Federasyonun yeni dönem Eşbaşkanı Kerem Canpolat, tecrit, hasta ve infazı yakılan tutuklar için eylem etkinliklerini çoğaltacaklarını söyledi. Canpolat, bu eylemlerden birinin de Demokratik Toplum Kongresi (DTK), Demokratik Bölgeler Partisi (DBP), Özgür Kadın Hareketi (Tevgera Jinên Azad-TJA) ile MED TUHAD-FED’in öncülüğünde “Sayın Abdullah Öcalan’a özgürlük, Kürt sorununa çözüm” şiarıyla 9 Ekim 1998’de startı verilen ve 25 yılını geride bırakan komplonun yıl dönümünde Amed’te gerçekleştirilecek yürüyüş olacağını aktardı.
İNFAZ ERTELEME
Cezaevlerinde çok ciddi problemlerin yaşandığını ve tutukluların haklarının ihlal edildiğini söyleyen Canpolat, “Ne kadar hukuksuzluk varsa şu anda Türkiye’deki bütün cezaevlerinde uygulanıyor. İnfaz kurulu adı altında bir kurul var, içinde savcının, başgardiyanların ve müdürlüğün olduğu bir kurul. Bu normalde hukuki bir kurulmuş gibi görünüyor ama bu kurul tamamıyla hukuksuzluk yapıyor. 30 yıl yatanların infazları sudan sebeplerle, nedensizce 6 ay ve bir yıl bazı yerlerde ise iki yıl ertelenebiliyor. Bu dünyanın hiçbir yerinde görülmemiştir. 30 yıl yatan bir insana çıkacağı zamanda ona ‘pişman mısın’ sorusu soruluyor. Bu insan zaten 30 yıl yatmasıyla duruşunu ve inancını göstermiş buna rağmen de sudan sebeplerle infazları ertelemeye devam ediyorlar” dedi.
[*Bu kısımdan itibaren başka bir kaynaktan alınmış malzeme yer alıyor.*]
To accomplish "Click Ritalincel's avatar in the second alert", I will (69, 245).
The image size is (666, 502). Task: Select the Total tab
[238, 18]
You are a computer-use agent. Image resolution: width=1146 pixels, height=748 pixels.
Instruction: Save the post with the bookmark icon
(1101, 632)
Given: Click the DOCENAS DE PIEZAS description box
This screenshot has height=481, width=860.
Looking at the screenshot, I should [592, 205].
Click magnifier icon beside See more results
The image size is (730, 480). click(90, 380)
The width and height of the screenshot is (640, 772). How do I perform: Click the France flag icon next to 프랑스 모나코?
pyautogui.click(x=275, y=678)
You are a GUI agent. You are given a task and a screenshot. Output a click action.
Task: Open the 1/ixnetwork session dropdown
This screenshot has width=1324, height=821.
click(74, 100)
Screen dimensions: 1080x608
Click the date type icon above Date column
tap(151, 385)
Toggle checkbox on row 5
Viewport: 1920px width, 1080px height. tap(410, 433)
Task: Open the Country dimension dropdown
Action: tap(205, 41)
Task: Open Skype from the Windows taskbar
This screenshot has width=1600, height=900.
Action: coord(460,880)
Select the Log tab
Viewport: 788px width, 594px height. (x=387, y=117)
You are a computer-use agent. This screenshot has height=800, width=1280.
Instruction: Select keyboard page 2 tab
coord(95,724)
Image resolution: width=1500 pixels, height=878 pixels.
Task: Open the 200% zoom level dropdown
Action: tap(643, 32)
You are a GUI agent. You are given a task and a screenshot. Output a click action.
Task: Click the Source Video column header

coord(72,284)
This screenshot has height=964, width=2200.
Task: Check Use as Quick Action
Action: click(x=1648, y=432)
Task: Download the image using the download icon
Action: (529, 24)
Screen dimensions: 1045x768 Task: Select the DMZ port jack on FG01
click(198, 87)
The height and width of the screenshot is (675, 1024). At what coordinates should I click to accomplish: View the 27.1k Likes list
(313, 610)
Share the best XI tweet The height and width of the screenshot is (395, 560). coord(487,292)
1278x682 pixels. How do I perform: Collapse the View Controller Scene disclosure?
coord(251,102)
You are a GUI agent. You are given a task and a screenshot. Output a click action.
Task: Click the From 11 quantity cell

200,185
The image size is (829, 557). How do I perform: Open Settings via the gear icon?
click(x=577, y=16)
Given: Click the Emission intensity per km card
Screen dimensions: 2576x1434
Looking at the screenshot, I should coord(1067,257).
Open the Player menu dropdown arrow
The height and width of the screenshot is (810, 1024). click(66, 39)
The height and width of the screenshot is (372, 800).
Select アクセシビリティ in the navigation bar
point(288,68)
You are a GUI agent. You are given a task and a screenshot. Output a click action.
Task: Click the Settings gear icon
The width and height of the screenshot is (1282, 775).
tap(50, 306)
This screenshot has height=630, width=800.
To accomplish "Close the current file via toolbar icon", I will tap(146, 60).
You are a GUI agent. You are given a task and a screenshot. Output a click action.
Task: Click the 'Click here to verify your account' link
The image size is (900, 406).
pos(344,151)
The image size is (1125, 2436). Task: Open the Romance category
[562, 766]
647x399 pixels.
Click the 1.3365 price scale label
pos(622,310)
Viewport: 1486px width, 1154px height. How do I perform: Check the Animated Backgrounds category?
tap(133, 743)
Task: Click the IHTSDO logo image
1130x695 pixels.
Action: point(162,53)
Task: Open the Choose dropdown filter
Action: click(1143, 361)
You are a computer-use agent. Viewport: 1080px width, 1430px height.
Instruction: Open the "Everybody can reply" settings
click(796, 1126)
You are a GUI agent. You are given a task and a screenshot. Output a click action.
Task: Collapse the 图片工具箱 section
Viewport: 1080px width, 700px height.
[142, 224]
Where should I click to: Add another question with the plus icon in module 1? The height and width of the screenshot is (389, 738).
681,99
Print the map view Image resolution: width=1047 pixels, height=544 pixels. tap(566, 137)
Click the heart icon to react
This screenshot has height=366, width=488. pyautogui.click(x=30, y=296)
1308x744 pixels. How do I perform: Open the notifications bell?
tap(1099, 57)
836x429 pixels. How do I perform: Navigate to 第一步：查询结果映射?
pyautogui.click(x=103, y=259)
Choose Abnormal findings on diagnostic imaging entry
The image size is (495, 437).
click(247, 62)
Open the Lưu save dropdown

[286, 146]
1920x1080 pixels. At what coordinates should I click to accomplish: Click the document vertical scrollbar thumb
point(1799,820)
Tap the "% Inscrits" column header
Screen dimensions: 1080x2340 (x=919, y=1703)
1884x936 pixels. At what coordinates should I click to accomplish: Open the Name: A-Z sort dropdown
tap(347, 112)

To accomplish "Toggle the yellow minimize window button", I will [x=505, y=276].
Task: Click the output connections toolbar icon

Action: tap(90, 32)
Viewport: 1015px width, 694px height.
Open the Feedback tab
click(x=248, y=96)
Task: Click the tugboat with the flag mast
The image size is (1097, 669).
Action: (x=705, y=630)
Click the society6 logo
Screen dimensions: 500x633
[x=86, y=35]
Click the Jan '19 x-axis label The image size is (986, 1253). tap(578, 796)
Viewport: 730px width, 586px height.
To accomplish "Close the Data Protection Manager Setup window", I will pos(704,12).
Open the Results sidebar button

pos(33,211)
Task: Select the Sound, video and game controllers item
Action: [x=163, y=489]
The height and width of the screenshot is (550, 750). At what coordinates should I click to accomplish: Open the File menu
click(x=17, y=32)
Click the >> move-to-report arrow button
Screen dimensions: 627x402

Cezaevlerinde yüzlerce hasta tutuklunun olduğunu ve tahliyelerinin engellendiğine de dikkat çeken Canpolat, “En son Şakran Cezaevi’nde tutulan Yılmaz arkadaşımızda gördük, hasta olmasına rağmen tedavisi geç yapıldı ve vefat etti. Sağlıklı bir şekilde cezaevine giren insanların da birçoğunun cenazesi çıkıyor. Bu anlamda özellikle son 10 yılda Türkiye’deki cezaevleri açısından tam bir hukuksuzluk ve felaket dönemini yaşıyoruz” diye konuştu.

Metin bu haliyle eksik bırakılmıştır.